For people who want the headline numbers without digging into tools, BJS publishes annual statistical tables. The most recent, “Prisoners in 2023,” was released in September 2025 and reported a total U.S. prison population of 1,254,200 at year-end 2023, up 2% from 2022.1Bureau of Justice Statistics. Prisoners in 2023 – Statistical Tables A companion report covering probation, parole, jail, and prison populations together is published under the title “Correctional Populations in the United States.”18Bureau of Justice Statistics. Correctional Populations in the United States, 2023 – Statistical Tables The Federal Bureau of Prisons also publishes real-time population statistics on its own website.12Federal Bureau of Prisons. Population Statistics

Why These Counts Matter

At the most basic level, prisoner counts drive money. State legislatures and Congress use population data to allocate funding for facility construction, staffing, healthcare, and rehabilitation programs. When counts show a rising population, corrections budgets expand; when they decline, policymakers debate what to do with surplus capacity. The annual cost of incarcerating one person varies widely by state but routinely runs into tens of thousands of dollars, so even small shifts in the prison population have large fiscal implications.

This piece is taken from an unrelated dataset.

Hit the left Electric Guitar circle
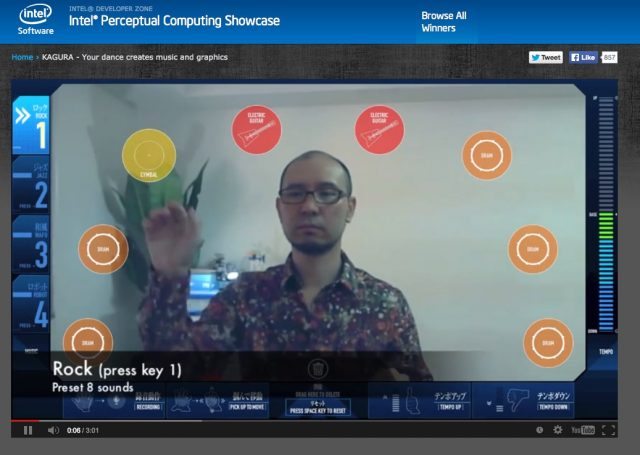 [x=256, y=130]
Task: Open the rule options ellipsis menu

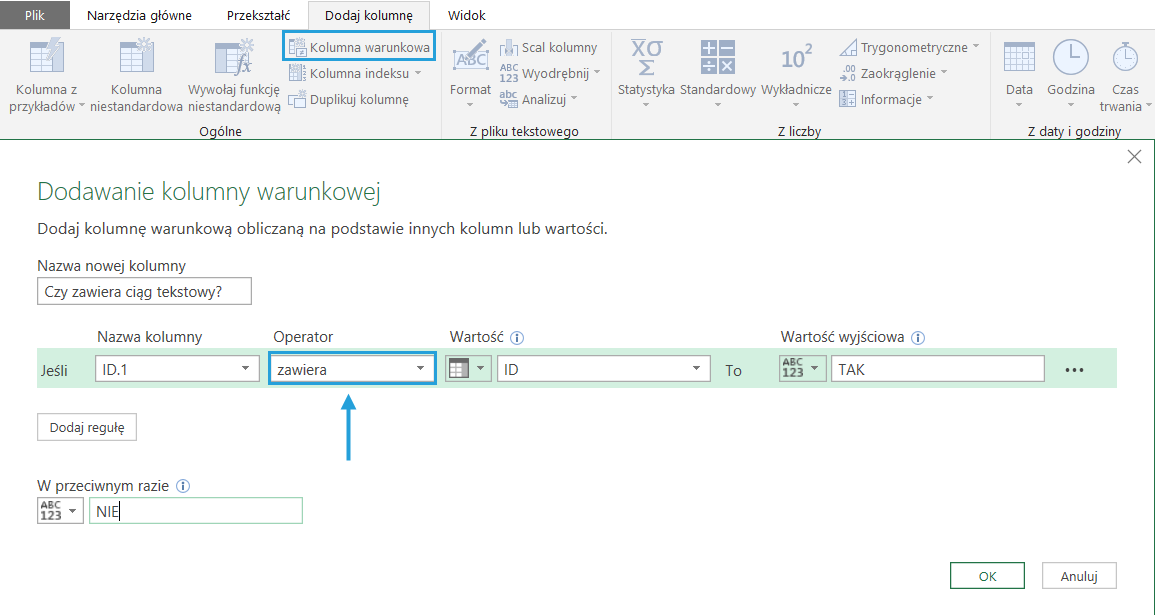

The data also shape criminal justice policy. Tracking changes in who is incarcerated, for what offenses, and for how long lets researchers and lawmakers evaluate whether sentencing reforms are working, whether racial disparities are growing or shrinking, and whether particular interventions reduce recidivism. Without reliable longitudinal data from programs like NCRP and SPI, those questions would be essentially unanswerable. Inside facilities, routine headcounts serve a more immediate purpose: confirming that every incarcerated person is accounted for, which is a basic security requirement at every correctional institution in the country.